Laedermann CJ, Syam N, Pertin M, Decosterd I, Abriel H - Front Cell Neurosci (2013)

Bottom Line: Voltage-gated sodium channels (Navs) are glycoproteins composed of a pore-forming α-subunit and associated β-subunits that regulate Nav α-subunit plasma membrane density and biophysical properties.The α-subunit intracellular fraction was found in a core-glycosylated state, migrating at ~250 kDa.This study describes a novel role for β1- and β3-subunits in the modulation of Nav1.7 α-subunit glycosylation and cell surface expression.

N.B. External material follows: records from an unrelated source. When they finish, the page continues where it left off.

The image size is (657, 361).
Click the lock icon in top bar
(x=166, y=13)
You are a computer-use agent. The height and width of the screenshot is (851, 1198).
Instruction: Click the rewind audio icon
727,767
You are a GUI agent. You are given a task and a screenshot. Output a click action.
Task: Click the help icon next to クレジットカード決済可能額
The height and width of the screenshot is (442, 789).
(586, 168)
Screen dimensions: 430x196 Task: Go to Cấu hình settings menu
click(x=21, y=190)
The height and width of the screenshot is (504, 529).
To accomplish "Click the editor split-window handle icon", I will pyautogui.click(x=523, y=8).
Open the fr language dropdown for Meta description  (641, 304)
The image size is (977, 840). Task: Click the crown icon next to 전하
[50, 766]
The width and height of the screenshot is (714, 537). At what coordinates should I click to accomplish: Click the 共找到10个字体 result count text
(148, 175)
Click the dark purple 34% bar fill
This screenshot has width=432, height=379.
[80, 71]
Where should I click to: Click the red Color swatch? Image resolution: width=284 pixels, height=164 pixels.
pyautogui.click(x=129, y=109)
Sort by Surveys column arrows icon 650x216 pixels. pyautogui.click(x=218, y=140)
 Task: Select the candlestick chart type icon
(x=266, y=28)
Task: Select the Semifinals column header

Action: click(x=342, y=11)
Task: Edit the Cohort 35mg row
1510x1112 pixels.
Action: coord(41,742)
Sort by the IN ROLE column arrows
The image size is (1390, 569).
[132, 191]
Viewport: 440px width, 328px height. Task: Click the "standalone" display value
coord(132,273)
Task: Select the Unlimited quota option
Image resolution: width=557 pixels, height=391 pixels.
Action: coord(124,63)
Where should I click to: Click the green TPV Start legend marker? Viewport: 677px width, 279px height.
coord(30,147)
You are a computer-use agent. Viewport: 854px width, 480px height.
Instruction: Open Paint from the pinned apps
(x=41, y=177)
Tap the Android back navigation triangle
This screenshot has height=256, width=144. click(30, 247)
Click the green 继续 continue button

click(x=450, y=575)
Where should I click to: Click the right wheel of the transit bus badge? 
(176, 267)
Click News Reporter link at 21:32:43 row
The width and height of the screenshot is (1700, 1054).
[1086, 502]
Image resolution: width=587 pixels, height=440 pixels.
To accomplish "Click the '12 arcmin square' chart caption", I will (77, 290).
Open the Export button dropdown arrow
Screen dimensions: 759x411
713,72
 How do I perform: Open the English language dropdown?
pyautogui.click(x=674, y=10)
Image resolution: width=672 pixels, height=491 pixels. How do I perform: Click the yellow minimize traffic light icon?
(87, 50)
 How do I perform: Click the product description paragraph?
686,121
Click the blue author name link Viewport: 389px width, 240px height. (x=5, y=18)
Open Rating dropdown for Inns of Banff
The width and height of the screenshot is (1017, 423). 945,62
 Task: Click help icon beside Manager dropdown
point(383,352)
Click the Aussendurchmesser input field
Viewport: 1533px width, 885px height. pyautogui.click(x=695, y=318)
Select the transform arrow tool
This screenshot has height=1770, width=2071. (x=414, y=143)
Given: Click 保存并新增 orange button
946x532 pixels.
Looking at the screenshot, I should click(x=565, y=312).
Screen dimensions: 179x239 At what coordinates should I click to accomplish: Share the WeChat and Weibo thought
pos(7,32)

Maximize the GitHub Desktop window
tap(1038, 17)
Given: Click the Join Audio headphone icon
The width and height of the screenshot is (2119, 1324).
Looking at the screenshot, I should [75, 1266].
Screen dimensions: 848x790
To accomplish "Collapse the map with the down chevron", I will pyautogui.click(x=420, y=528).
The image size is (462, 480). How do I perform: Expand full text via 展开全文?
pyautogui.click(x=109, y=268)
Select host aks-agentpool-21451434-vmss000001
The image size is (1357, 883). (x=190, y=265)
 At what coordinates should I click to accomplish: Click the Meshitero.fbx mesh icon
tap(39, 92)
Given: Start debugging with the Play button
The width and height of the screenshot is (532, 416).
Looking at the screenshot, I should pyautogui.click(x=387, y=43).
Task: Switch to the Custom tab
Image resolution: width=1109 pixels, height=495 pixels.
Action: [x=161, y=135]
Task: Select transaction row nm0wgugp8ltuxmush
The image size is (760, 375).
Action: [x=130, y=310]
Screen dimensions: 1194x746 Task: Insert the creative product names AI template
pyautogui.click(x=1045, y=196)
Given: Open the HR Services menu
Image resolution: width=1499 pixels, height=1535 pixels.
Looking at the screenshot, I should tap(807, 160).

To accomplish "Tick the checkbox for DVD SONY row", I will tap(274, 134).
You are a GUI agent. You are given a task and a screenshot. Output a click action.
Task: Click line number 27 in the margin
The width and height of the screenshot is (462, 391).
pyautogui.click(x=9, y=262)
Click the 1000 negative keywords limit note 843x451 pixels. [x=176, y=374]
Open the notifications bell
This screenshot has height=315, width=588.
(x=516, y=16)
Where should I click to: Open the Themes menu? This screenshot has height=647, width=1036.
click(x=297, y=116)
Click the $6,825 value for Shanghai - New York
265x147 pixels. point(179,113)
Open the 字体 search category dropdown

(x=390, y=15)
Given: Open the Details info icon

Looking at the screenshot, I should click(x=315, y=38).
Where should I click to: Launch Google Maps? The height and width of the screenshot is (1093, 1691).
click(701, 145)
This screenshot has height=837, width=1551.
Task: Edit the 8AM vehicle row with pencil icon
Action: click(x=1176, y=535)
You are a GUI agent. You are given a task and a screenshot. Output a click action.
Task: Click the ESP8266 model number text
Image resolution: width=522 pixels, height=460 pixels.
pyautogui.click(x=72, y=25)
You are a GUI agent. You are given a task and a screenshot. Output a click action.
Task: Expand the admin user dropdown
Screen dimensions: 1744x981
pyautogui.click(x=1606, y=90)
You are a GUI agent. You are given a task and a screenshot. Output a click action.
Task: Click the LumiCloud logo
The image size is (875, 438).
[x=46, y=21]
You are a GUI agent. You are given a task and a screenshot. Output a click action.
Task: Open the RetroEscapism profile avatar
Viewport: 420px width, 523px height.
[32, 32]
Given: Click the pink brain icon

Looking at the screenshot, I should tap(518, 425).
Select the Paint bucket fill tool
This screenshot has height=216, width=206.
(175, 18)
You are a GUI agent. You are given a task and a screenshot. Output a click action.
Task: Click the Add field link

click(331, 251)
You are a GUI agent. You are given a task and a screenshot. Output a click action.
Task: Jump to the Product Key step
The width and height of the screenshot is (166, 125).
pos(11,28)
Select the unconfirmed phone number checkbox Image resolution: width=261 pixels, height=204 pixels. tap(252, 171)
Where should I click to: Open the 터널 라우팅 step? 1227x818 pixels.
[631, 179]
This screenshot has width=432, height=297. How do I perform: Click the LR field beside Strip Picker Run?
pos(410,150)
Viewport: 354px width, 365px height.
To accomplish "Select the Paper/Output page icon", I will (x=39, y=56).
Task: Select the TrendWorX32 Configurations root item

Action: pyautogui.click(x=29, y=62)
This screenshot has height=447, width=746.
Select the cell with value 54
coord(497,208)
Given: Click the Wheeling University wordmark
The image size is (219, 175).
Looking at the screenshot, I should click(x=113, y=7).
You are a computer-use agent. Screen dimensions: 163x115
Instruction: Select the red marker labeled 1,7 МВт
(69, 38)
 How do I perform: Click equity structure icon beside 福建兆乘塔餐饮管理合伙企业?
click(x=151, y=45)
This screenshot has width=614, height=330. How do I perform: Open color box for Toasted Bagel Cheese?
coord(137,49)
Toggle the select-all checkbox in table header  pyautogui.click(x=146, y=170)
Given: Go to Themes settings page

View Article: PubMed Central - PubMed

Affiliation: Pain Center, Department of Anesthesiology, University Hospital Center and University of Lausanne Lausanne, Switzerland ; Department of Clinical Research, University of Bern Bern, Switzerland.

ABSTRACT
Voltage-gated sodium channels (Navs) are glycoproteins composed of a pore-forming α-subunit and associated β-subunits that regulate Nav α-subunit plasma membrane density and biophysical properties. Glycosylation of the Nav α-subunit also directly affects Navs gating. β-subunits and glycosylation thus comodulate Nav α-subunit gating. We hypothesized that β-subunits could directly influence α-subunit glycosylation. Whole-cell patch clamp of HEK293 cells revealed that both β1- and β3-subunits coexpression shifted V ½ of steady-state activation and inactivation and increased Nav1.7-mediated I Na density. Biotinylation of cell surface proteins, combined with the use of deglycosydases, confirmed that Nav1.7 α-subunits exist in multiple glycosylated states. The α-subunit intracellular fraction was found in a core-glycosylated state, migrating at ~250 kDa. At the plasma membrane, in addition to the core-glycosylated form, a fully glycosylated form of Nav1.7 (~280 kDa) was observed. This higher band shifted to an intermediate band (~260 kDa) when β1-subunits were coexpressed, suggesting that the β1-subunit promotes an alternative glycosylated form of Nav1.7. Furthermore, the β1-subunit increased the expression of this alternative glycosylated form and the β3-subunit increased the expression of the core-glycosylated form of Nav1.7. This study describes a novel role for β1- and β3-subunits in the modulation of Nav1.7 α-subunit glycosylation and cell surface expression.

No MeSH data available.


Proposed scheme of the different intracellular pathways of α-subunits depending on the presence of different β-subunits. After synthesis in the rough endoplasmic reticulum (RER), α-subunits are rapidly folded and undergo a first step of glycosylation in the smooth endoplasmic reticulum (SER). It is known that N-acetlyglucosamine and oligosaccharide chains are bound on Asp residues of the protein, a process known as core-glycosylation. Newly synthesized glycoproteins are then translocated into the Golgi network, where they are subject to a second step of more complex glycosylation, involving many different enzymes. Once matured, proteins eventually translocate to the plasma membrane. The present findings suggest that core-glycosylated proteins can also be found anchored at the membrane. By some yet undefined mechanism, the β1-subunit interferes with the second glycosylation step (***full-glycosylation on the scheme) which leads to a modification of the glycosylation pattern of the α-subunits. The β1-subunit enhances the core-glycosylated form of Nav1.7. This suggests that the β1- and β3-subunits already interact with the α-subunits before the step of full-glycosylation of the channel occurring in the Golgi network. By enhancing the differential glycosylation pattern of Nav1.7, it can be proposed that the β1- and β3-subunits promote stabilization of the channel at the plasma membrane. On the contrary, it is likely that the β2- and β4-subunits, which have no effect on the glycosylation nor the anchoring, only briefly interact with the α-subunits before translocation of the channel to the plasma membrane. For sake of simplicity, the shown glycosylation patterns are arbitrary. Nav1.7 is depicted as being “freely” expressed in ER/Golgi and membrane networks for easier interpretation of the scheme. However, Nav1.7 is embedded in the membranes of the different organelles.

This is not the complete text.